- **Assignment**: The answer must be every line of the records below that contains the word "will", copied out.
*** Input data Section Begins ***
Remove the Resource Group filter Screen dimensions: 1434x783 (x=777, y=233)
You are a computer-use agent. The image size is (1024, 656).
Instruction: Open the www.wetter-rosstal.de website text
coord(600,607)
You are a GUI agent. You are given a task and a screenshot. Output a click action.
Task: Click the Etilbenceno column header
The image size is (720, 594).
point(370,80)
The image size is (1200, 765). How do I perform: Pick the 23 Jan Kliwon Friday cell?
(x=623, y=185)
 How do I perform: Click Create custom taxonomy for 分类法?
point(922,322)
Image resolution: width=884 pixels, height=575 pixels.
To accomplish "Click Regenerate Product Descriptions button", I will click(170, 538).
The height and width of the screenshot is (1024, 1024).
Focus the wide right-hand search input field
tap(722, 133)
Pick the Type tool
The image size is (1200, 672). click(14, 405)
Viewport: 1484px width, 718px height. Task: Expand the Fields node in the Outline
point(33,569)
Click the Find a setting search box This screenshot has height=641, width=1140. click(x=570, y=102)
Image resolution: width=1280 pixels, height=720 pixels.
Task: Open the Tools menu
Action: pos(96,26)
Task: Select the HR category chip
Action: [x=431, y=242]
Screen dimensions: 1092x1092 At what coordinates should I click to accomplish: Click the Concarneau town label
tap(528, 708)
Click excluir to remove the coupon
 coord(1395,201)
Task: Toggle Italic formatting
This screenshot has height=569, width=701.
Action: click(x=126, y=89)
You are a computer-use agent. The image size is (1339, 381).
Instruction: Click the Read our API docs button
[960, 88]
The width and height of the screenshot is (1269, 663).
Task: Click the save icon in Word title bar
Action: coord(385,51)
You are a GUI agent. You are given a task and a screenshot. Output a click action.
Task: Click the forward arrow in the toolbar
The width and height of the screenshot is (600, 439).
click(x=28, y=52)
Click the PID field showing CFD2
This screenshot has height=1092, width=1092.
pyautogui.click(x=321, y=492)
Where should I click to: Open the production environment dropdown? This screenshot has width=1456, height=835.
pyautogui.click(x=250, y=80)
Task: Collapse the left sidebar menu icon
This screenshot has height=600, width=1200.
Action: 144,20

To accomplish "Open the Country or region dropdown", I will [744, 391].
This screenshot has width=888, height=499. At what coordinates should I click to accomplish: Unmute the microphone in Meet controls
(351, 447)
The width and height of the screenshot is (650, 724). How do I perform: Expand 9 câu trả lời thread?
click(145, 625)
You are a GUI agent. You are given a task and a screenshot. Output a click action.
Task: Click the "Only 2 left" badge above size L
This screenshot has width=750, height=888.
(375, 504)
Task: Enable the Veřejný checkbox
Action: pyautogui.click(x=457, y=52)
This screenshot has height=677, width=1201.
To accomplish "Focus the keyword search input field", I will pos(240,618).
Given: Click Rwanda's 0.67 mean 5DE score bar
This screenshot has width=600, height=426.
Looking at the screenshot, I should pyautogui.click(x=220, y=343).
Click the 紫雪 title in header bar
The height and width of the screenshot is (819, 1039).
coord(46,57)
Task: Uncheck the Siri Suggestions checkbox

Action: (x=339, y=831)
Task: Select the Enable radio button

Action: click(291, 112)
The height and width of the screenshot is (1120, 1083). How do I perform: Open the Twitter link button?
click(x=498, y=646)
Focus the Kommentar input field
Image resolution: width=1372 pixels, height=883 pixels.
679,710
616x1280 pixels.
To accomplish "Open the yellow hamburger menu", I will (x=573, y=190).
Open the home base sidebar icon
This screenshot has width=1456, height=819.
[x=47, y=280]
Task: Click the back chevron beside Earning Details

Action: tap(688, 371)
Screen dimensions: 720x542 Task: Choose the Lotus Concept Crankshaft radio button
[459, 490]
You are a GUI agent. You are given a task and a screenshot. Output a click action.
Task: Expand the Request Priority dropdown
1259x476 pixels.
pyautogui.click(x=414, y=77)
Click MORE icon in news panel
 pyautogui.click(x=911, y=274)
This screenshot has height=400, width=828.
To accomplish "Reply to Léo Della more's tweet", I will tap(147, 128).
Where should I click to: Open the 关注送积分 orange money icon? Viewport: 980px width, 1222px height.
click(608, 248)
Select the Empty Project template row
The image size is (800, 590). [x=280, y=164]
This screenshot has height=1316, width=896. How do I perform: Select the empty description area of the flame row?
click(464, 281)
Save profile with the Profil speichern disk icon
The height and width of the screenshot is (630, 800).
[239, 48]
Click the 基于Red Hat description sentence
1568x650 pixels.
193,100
*** Input data Section Ends ***
- **Solution to this problem**:
To accomplish "Click Regenerate Product Descriptions button", I will click(170, 538).
To accomplish "Open the Country or region dropdown", I will [744, 391].
To accomplish "Focus the keyword search input field", I will pos(240,618).
To accomplish "Open the yellow hamburger menu", I will (x=573, y=190).
To accomplish "Reply to Léo Della more's tweet", I will tap(147, 128).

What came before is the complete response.